• Task brief:
Could you reproduce all of the following entries exactly?

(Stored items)
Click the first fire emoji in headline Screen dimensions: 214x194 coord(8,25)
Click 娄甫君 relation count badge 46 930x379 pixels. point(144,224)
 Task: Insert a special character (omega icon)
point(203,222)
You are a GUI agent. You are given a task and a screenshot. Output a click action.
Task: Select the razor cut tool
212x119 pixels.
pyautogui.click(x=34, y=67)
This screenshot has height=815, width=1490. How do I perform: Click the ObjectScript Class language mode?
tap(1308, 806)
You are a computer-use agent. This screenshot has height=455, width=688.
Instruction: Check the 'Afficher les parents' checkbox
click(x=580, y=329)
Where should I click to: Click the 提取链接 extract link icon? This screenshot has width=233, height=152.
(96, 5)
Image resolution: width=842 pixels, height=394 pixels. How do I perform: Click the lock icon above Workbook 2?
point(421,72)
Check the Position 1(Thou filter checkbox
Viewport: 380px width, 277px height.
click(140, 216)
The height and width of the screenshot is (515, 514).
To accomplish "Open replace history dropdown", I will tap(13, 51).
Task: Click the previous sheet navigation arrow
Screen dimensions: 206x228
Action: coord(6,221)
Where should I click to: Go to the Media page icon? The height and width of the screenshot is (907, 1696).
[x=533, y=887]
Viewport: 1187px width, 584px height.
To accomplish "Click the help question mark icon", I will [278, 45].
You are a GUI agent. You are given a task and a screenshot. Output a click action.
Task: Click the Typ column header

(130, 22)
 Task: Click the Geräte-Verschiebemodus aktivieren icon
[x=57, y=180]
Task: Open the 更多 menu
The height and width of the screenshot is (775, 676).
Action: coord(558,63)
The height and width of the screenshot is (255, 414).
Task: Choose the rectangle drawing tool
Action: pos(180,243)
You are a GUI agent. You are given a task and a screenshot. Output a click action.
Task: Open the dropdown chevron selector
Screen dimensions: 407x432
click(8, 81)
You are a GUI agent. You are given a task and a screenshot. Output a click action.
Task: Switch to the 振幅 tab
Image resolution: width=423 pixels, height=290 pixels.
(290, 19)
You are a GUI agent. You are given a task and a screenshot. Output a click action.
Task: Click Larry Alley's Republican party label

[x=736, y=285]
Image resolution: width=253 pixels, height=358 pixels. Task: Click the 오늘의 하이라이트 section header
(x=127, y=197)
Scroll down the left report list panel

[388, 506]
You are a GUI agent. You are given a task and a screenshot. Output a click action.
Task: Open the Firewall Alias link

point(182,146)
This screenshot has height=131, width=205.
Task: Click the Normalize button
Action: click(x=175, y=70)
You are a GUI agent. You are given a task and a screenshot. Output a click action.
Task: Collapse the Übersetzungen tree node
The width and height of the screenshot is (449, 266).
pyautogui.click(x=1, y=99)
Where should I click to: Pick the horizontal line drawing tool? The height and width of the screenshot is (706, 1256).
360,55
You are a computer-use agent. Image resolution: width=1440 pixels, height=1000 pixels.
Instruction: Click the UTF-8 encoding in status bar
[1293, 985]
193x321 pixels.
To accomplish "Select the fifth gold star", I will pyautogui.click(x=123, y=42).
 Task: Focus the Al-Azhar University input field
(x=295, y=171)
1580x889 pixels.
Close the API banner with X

• Task result:
Click the first fire emoji in headline Screen dimensions: 214x194 coord(8,25)
Click 娄甫君 relation count badge 46 930x379 pixels. point(144,224)
 Task: Insert a special character (omega icon)
point(203,222)
You are a GUI agent. You are given a task and a screenshot. Output a click action.
Task: Select the razor cut tool
212x119 pixels.
pyautogui.click(x=34, y=67)
This screenshot has height=815, width=1490. How do I perform: Click the ObjectScript Class language mode?
tap(1308, 806)
You are a computer-use agent. This screenshot has height=455, width=688.
Instruction: Check the 'Afficher les parents' checkbox
click(x=580, y=329)
Where should I click to: Click the 提取链接 extract link icon? This screenshot has width=233, height=152.
(96, 5)
Image resolution: width=842 pixels, height=394 pixels. How do I perform: Click the lock icon above Workbook 2?
point(421,72)
Check the Position 1(Thou filter checkbox
Viewport: 380px width, 277px height.
click(140, 216)
The height and width of the screenshot is (515, 514).
To accomplish "Open replace history dropdown", I will tap(13, 51).
Task: Click the previous sheet navigation arrow
Screen dimensions: 206x228
Action: coord(6,221)
Where should I click to: Go to the Media page icon? The height and width of the screenshot is (907, 1696).
[x=533, y=887]
Viewport: 1187px width, 584px height.
To accomplish "Click the help question mark icon", I will [278, 45].
You are a GUI agent. You are given a task and a screenshot. Output a click action.
Task: Click the Typ column header

(130, 22)
 Task: Click the Geräte-Verschiebemodus aktivieren icon
[x=57, y=180]
Task: Open the 更多 menu
The height and width of the screenshot is (775, 676).
Action: coord(558,63)
The height and width of the screenshot is (255, 414).
Task: Choose the rectangle drawing tool
Action: pos(180,243)
You are a GUI agent. You are given a task and a screenshot. Output a click action.
Task: Open the dropdown chevron selector
Screen dimensions: 407x432
click(8, 81)
You are a GUI agent. You are given a task and a screenshot. Output a click action.
Task: Switch to the 振幅 tab
Image resolution: width=423 pixels, height=290 pixels.
(290, 19)
You are a GUI agent. You are given a task and a screenshot. Output a click action.
Task: Click Larry Alley's Republican party label

[x=736, y=285]
Image resolution: width=253 pixels, height=358 pixels. Task: Click the 오늘의 하이라이트 section header
(x=127, y=197)
Scroll down the left report list panel

[388, 506]
You are a GUI agent. You are given a task and a screenshot. Output a click action.
Task: Open the Firewall Alias link

point(182,146)
This screenshot has height=131, width=205.
Task: Click the Normalize button
Action: click(x=175, y=70)
You are a GUI agent. You are given a task and a screenshot. Output a click action.
Task: Collapse the Übersetzungen tree node
The width and height of the screenshot is (449, 266).
pyautogui.click(x=1, y=99)
Where should I click to: Pick the horizontal line drawing tool? The height and width of the screenshot is (706, 1256).
360,55
You are a computer-use agent. Image resolution: width=1440 pixels, height=1000 pixels.
Instruction: Click the UTF-8 encoding in status bar
[1293, 985]
193x321 pixels.
To accomplish "Select the fifth gold star", I will pyautogui.click(x=123, y=42).
 Task: Focus the Al-Azhar University input field
(x=295, y=171)
1580x889 pixels.
Close the API banner with X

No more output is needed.